Gender harassment is the most common form of sexual harassment. In one survey, 34.3 percent of women employees had experienced gender harassment by their coworkers or supervisors at a large public university. 37.4 percent had not been harassed, and 4 percent of had experienced all three forms of sexual harassment, including sexual coercion.
One study found that gender harassment has at least as great, if not greater, impact on a person’s professional, physical and mental wellbeing as unwanted sexual attention and sexual coercion, Cortina said. Gender harassment should not be seen as a lesser form of sexual harassment, but instead one that is very dangerous to employee wellbeing.
According to Cortina, one major risk factor for facing sexual harassment is being female or feminine. Additionally, being a sexual minority also increases the risk factor.
“Whenever we are able to ask sexual orientation, we always find a whopping disparity in what straight employees get targeted with versus gay, lesbian and bisexual identified employees,” Cortina said.
Workplaces that have sexual harassment problems often have other harassment problems as well, Cortina said. There is a strong correlation between sexual harassment and incivility, racial and ethnic harassment, and heterosexist harassment.
“They all kind of go together,” Cortina said. “When there is one form of abuse, you will often find the others.”
Experiencing sexual harassment can lead to a slew of negative consequences for the employee, ranging from job dissatisfaction and team conflict to anxiety, depression and sleep problems. These consequences do no arise from other stressors, other parts of the employee’s job, the employee’s personality, and other demographics, Cortina said.

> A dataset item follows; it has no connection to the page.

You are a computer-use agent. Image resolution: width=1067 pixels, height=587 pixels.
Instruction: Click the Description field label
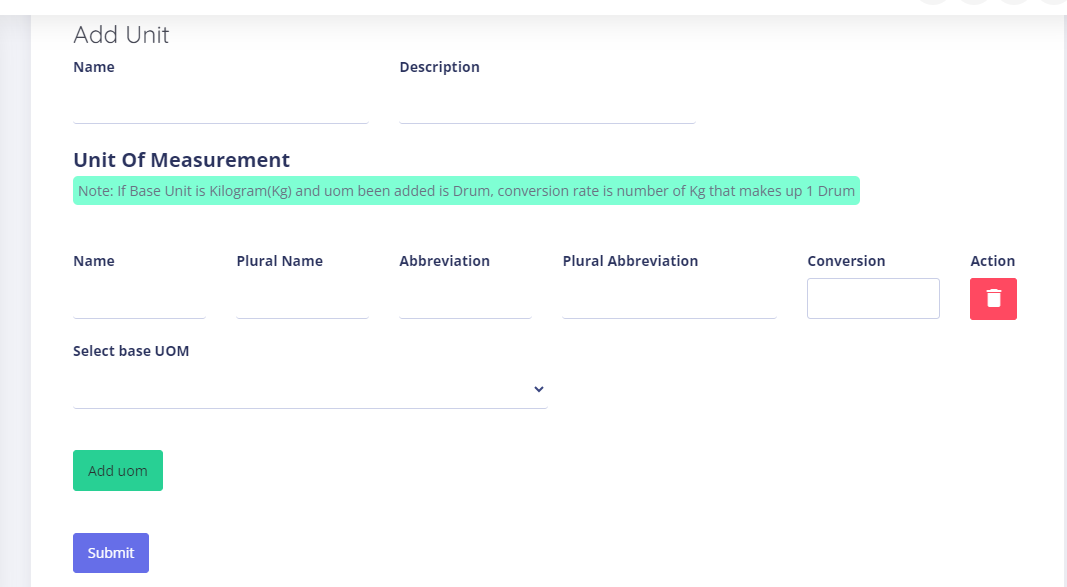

“All the studies are converging on the same conclusion that these kind of outcomes aren’t explained by a variety of controls across a variety of studies,” she said.

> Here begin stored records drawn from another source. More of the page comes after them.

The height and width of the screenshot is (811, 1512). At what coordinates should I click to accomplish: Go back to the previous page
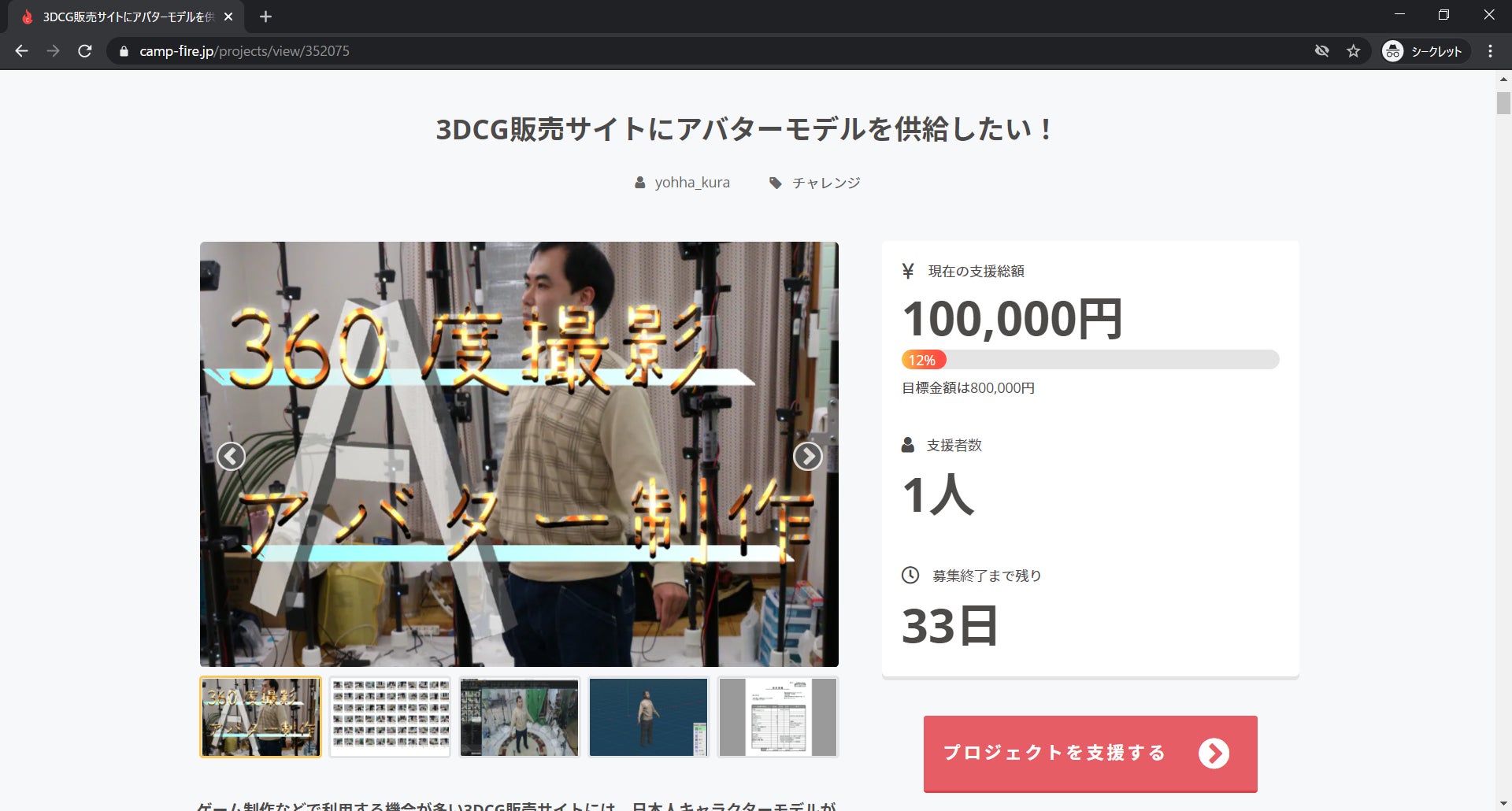tap(22, 51)
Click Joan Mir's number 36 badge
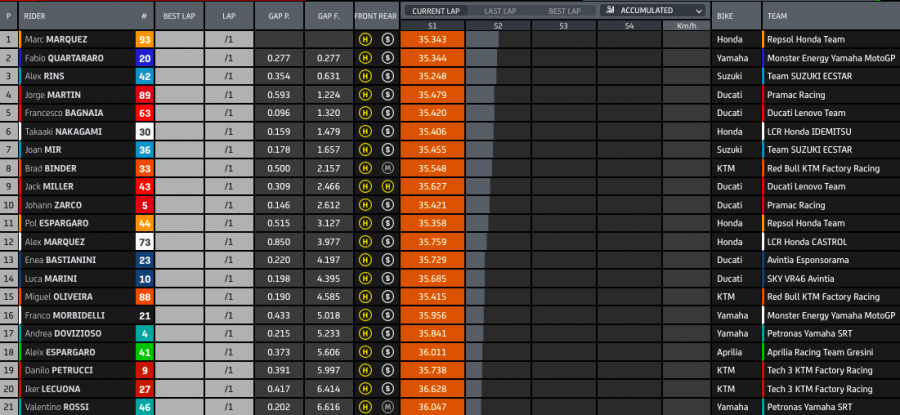 point(144,150)
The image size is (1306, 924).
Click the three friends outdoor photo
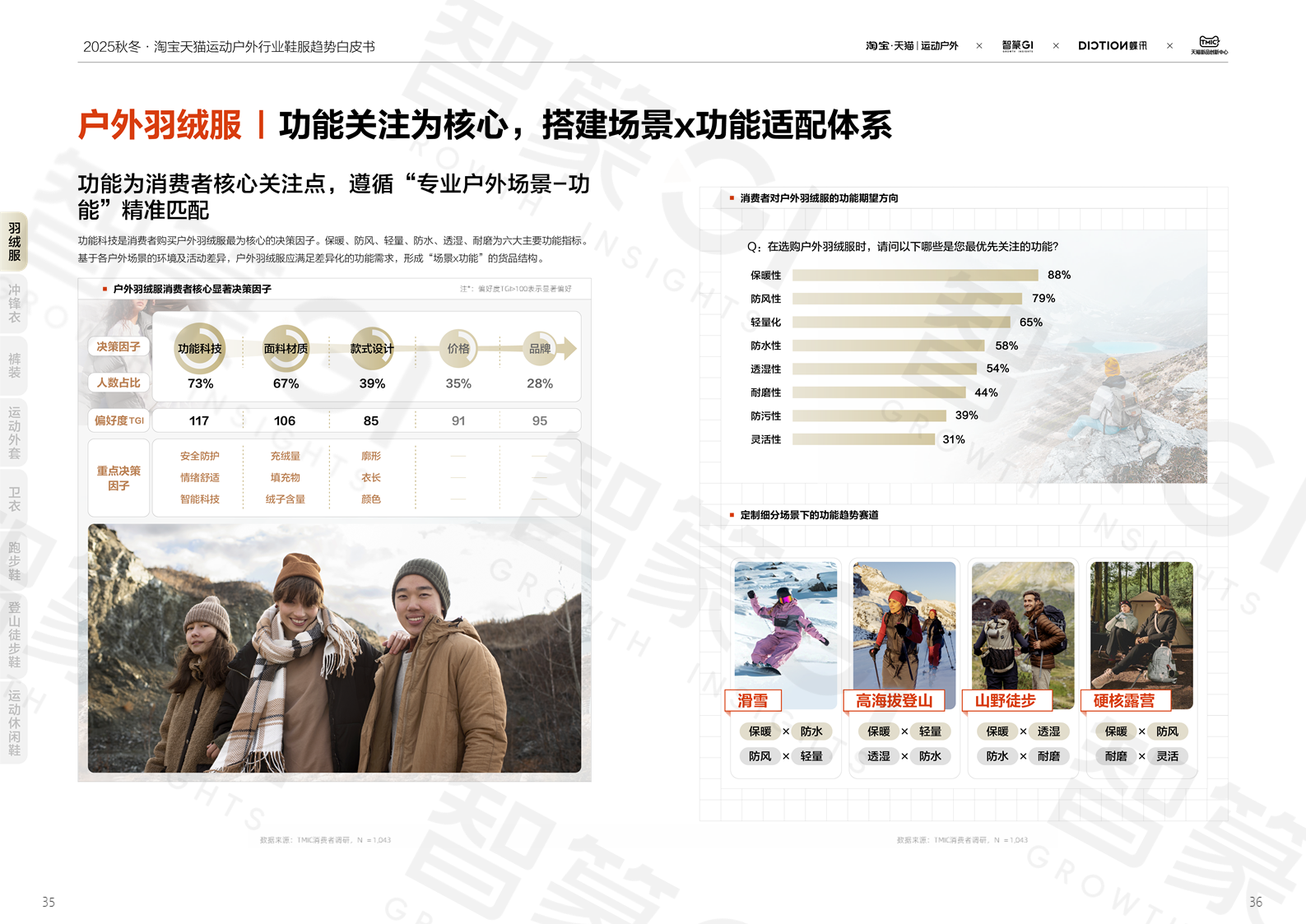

As for solutions, Cortina stressed that workplaces should emphasize reporting less. While it is an important mechanism, no real change can be brought through such a system. There needs to be movement away from policies and procedures, as well as penalties for the most sexualized, coercive, and rare forms of sexual harassment.
“A lot of the focus on a lot of policies is unwanted sexual pursuit,” Cortina said. “We need to move away from the overemphasis of sexual pursuit as the quintessential sexual harassment.”
Cortina suggested a culture of respect to best counter harassment. She proposed implementing anti-harassment ideas while promoting respect and civility at the same time.
“Emphasize that discrimination is not just about using nasty name calling and racial epithets,” Cortina said. “It’s also very subtle behaviors.”
Cortina believes that sexual harassment can be stopped by not dismissing little actions.
“Taking the small things more seriously is an idea that I’ve been promoting to try to undermine that foundation…that’s propping up sexual harassment.”